Although the present disclosure has been described above, the scope of the present disclosure is not limited thereto. Various changes and modifications may be effected therein by one of ordinary skill in the pertinent art without departing from the spirit and scope of the present disclosure, and these changes and modifications are intended to be within the scope of the present disclosure.

Claims

1. A method for preparing a coating on the surface of copper and copper alloy is characterized by comprising the following steps:

taking a stainless steel plate or a stainless steel pool as a cathode, taking copper and copper alloy as an anode, controlling the temperature of the composite electrolyte to be 20-40 ℃, applying pulse voltage of more than 600V between the cathode and the anode, and carrying out pulse discharge reaction on the surface of the copper and the copper alloy so as to form a ceramic coating with a micro-convex structure on the surface of the copper and the copper alloy; wherein the composite electrolyte contains alcohols; the preparation process of the composite electrolyte comprises the following steps: adding ethanol with the volume concentration of 10-100ml/L into a base electrolyte, wherein the base electrolyte comprises sodium hexametaphosphate and sodium borate.

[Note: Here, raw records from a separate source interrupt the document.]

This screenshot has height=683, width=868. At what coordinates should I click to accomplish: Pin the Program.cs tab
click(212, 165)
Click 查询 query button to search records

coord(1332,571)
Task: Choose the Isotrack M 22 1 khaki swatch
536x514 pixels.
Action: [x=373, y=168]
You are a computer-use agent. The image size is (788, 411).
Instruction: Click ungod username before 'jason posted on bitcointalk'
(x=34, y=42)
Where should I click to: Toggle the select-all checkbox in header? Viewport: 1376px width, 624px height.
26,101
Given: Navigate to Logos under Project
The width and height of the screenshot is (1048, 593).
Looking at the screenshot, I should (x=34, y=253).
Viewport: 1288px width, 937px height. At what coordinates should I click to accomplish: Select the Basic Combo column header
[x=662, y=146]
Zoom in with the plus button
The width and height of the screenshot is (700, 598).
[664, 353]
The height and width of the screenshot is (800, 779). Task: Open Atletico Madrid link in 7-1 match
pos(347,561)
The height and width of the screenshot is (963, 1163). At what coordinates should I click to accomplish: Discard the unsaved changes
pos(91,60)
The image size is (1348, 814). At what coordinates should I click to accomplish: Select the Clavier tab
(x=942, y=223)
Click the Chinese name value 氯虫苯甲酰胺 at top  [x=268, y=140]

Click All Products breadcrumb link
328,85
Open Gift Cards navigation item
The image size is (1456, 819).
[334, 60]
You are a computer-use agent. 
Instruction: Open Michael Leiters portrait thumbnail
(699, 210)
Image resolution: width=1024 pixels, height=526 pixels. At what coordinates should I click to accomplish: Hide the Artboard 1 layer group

2. The method for preparing the coating on the surface of the copper and the copper alloy as claimed in claim 1, wherein the mass concentration of the sodium hexametaphosphate is 1-20g/L, and the mass concentration of the sodium borate is 1-20 g/L.

3. The method for preparing the coating on the surface of the copper and the copper alloy as claimed in claim 2, wherein the mass concentration ratio of the sodium hexametaphosphate to the sodium borate is 1:1-9: 1.

4. The method for preparing the coating on the surface of the copper and the copper alloy according to claim 1, wherein the preparation process of the composite electrolyte further comprises the following steps: and adding glycerol with the volume concentration of 20-100ml/L into the base electrolyte.

5. The method for preparing the coating on the surface of the copper and the copper alloy according to claim 1, wherein the pulse voltage is 600V-1000V.

6. The method for preparing the coating on the surface of the copper and the copper alloy according to claim 1, wherein the time of the pulse discharge reaction is 3-40 min.

7. The method for preparing the coating on the surface of the copper and the copper alloy according to claim 1, which further comprises the following steps before the pulse discharge reaction is carried out: and polishing the surfaces of the copper and the copper alloy by using sand paper, ultrasonically cleaning by using absolute ethyl alcohol, cleaning by using distilled water, and drying.

8. A copper product, comprising copper and its alloy, and a ceramic coating formed on the surface of the copper and its alloy, wherein the ceramic coating is prepared by the method for preparing a coating on the surface of copper and its alloy as claimed in any one of claims 1 to 7.

9. The copper article according to claim 8, characterised in that the ceramic coating has a thickness of 10-60 μm.